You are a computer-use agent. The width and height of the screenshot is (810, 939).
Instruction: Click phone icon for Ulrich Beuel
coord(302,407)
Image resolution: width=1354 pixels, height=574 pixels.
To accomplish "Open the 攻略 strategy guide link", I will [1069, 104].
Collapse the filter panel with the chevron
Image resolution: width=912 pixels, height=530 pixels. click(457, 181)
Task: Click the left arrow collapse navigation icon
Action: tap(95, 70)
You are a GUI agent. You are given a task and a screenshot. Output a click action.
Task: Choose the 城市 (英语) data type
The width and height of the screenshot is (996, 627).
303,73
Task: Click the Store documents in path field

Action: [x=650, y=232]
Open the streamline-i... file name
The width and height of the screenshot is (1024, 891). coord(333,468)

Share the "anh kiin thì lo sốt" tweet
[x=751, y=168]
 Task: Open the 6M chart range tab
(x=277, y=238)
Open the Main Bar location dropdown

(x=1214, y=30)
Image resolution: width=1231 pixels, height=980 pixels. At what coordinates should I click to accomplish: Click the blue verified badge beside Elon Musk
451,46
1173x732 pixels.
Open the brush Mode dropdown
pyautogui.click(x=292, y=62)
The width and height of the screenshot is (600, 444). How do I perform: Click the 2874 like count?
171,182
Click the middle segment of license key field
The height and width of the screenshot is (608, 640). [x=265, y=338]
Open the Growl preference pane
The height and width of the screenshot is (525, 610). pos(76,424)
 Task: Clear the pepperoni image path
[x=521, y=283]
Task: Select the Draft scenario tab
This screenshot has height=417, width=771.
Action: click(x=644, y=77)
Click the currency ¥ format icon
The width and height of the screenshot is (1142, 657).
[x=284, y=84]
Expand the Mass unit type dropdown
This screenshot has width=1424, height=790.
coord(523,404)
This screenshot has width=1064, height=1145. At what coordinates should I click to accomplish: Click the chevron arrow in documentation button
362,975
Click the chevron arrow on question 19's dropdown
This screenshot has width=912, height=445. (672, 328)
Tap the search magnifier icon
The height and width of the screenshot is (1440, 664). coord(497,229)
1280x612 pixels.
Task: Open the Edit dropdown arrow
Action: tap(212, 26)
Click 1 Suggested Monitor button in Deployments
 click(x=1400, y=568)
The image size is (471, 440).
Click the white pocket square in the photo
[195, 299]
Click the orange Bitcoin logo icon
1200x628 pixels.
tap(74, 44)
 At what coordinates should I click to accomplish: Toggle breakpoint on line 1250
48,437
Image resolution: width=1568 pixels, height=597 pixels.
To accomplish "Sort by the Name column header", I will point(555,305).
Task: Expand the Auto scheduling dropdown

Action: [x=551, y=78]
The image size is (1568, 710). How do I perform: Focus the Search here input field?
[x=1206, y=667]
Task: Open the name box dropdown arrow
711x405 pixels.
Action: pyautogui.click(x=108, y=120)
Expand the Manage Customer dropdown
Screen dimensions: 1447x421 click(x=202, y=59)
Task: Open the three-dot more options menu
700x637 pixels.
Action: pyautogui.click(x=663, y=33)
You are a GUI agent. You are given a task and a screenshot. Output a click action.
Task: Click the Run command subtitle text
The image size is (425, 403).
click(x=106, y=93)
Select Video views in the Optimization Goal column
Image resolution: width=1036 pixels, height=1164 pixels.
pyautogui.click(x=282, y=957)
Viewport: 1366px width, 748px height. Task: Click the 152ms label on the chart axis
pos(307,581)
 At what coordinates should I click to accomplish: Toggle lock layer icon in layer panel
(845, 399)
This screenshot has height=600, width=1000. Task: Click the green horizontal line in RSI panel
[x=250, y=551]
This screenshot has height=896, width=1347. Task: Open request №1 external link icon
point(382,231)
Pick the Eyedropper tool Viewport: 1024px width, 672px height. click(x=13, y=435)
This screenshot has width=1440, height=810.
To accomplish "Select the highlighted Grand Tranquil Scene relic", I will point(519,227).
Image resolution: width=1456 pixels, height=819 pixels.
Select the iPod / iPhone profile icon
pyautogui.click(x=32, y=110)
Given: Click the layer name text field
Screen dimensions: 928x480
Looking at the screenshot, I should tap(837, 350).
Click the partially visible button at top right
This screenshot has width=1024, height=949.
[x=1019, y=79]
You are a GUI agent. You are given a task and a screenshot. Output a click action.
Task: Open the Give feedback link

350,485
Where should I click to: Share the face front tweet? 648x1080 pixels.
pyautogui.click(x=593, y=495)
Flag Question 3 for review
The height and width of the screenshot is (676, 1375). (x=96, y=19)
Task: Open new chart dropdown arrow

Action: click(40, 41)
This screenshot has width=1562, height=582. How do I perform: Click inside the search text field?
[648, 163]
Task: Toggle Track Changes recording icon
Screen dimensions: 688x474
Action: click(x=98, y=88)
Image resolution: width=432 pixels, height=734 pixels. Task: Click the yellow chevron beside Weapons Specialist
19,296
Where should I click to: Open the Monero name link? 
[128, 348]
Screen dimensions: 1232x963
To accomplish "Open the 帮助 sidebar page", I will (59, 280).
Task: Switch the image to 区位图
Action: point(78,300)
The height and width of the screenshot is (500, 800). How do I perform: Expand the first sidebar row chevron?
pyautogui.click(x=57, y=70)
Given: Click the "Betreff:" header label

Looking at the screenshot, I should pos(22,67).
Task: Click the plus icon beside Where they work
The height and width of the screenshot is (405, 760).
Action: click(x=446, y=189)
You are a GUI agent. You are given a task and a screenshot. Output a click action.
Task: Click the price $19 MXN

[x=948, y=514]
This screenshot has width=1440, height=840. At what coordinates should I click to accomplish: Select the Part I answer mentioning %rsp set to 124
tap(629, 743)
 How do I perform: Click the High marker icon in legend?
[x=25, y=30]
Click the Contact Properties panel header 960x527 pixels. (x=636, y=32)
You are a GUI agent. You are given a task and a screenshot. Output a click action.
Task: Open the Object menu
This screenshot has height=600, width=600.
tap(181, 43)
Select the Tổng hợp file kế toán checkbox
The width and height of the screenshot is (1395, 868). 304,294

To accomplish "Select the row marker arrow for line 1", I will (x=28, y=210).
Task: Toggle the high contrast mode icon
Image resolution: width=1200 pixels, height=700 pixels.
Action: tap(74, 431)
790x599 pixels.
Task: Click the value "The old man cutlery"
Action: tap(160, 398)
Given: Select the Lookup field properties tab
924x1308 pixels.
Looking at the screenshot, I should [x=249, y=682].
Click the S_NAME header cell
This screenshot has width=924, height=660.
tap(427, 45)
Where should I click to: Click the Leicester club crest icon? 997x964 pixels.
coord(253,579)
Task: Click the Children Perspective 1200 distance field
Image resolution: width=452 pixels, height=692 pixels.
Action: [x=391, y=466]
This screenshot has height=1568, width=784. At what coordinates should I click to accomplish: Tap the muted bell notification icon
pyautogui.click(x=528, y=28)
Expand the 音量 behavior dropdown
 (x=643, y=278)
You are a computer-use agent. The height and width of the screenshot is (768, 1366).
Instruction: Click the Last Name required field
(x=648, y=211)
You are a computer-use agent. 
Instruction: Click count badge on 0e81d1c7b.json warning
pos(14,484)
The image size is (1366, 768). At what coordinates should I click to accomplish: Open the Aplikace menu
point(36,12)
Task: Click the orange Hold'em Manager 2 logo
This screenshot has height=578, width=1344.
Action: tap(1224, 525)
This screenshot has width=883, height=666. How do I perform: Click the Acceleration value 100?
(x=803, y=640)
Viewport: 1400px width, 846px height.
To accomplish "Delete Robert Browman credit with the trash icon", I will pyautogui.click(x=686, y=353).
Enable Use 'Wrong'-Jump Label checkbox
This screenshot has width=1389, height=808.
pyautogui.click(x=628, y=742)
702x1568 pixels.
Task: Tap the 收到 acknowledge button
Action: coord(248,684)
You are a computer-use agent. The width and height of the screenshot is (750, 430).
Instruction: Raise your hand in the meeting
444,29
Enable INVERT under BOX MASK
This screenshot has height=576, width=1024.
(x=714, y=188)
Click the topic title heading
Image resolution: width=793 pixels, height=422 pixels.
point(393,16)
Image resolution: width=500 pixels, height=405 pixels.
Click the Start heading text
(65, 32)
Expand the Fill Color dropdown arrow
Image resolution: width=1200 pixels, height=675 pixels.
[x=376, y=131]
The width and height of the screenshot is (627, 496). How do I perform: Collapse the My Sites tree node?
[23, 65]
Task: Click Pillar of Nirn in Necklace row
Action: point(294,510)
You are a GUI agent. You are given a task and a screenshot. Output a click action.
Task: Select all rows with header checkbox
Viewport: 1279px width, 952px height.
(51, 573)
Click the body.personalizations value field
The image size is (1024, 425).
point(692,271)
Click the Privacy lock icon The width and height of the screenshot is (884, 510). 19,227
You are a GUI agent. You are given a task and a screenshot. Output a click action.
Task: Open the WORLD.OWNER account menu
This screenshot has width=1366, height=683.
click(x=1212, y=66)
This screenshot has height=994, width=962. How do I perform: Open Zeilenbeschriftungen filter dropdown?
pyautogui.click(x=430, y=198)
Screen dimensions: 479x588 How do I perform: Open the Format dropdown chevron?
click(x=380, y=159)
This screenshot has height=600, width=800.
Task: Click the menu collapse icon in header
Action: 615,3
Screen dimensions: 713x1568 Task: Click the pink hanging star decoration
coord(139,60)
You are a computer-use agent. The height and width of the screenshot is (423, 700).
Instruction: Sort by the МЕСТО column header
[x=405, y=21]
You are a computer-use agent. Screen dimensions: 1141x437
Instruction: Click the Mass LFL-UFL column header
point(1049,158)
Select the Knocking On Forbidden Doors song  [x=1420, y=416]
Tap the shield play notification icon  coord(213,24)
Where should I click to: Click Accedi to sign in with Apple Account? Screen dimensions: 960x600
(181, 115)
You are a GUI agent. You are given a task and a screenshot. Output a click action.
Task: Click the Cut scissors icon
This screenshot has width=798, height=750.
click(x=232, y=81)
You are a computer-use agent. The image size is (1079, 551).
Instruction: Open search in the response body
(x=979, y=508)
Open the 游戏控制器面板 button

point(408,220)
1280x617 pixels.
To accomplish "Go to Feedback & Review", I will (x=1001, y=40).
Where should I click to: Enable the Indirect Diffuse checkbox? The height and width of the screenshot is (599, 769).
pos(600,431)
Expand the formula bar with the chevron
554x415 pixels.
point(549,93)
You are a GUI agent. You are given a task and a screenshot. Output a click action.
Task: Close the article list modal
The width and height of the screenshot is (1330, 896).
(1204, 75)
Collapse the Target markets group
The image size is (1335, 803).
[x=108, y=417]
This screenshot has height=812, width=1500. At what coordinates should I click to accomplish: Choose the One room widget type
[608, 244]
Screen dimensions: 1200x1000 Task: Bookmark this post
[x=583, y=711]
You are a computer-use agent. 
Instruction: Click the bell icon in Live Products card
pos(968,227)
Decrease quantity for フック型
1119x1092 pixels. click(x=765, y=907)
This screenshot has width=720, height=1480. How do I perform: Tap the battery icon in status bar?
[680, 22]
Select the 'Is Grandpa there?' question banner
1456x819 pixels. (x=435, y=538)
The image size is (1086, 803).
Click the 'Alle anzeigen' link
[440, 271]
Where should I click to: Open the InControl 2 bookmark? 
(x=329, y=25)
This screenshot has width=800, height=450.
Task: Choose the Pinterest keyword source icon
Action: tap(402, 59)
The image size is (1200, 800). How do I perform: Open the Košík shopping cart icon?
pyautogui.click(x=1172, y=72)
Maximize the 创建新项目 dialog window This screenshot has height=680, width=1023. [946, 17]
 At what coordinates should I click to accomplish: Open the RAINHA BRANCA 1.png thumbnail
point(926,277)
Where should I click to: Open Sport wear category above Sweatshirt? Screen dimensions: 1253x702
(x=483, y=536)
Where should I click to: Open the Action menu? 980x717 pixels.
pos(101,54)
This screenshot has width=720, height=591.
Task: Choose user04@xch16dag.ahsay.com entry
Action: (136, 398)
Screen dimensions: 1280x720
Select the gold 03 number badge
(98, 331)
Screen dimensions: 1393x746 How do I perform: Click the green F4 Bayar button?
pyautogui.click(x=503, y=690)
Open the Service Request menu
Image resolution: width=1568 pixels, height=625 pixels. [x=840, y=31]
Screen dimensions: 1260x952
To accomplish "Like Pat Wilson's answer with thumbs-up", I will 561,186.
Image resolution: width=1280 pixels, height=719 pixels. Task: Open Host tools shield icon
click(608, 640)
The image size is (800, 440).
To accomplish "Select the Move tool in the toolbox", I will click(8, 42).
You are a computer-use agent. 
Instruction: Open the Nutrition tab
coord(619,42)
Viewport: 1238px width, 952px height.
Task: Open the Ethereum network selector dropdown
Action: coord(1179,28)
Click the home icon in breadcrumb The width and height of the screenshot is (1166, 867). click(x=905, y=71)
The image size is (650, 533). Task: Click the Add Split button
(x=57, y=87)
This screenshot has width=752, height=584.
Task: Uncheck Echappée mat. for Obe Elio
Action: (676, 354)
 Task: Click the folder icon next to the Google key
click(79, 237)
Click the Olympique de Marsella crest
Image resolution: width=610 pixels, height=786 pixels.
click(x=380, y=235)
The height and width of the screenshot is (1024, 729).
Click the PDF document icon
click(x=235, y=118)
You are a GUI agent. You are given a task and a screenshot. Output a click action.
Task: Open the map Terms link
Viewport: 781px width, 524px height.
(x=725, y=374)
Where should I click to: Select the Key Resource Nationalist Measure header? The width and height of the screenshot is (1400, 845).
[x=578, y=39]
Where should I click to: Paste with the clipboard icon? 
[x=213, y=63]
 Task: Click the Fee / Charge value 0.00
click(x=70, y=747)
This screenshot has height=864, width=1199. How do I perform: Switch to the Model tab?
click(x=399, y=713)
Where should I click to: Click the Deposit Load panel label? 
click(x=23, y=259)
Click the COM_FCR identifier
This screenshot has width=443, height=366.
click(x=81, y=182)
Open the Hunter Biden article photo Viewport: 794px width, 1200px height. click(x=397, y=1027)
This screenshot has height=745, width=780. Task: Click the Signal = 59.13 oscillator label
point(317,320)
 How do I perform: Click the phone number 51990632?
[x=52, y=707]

- **Work required**: Please copy the lines above from the line with "The image size is (1200, 800)." up to and including the line with "Screen dimensions: 1280x720", exactly as written and with nothing else.

- **Written response**:
The image size is (1200, 800). How do I perform: Open the Košík shopping cart icon?
pyautogui.click(x=1172, y=72)
Maximize the 创建新项目 dialog window This screenshot has height=680, width=1023. [946, 17]
 At what coordinates should I click to accomplish: Open the RAINHA BRANCA 1.png thumbnail
point(926,277)
Where should I click to: Open Sport wear category above Sweatshirt? Screen dimensions: 1253x702
(x=483, y=536)
Where should I click to: Open the Action menu? 980x717 pixels.
pos(101,54)
This screenshot has width=720, height=591.
Task: Choose user04@xch16dag.ahsay.com entry
Action: (136, 398)
Screen dimensions: 1280x720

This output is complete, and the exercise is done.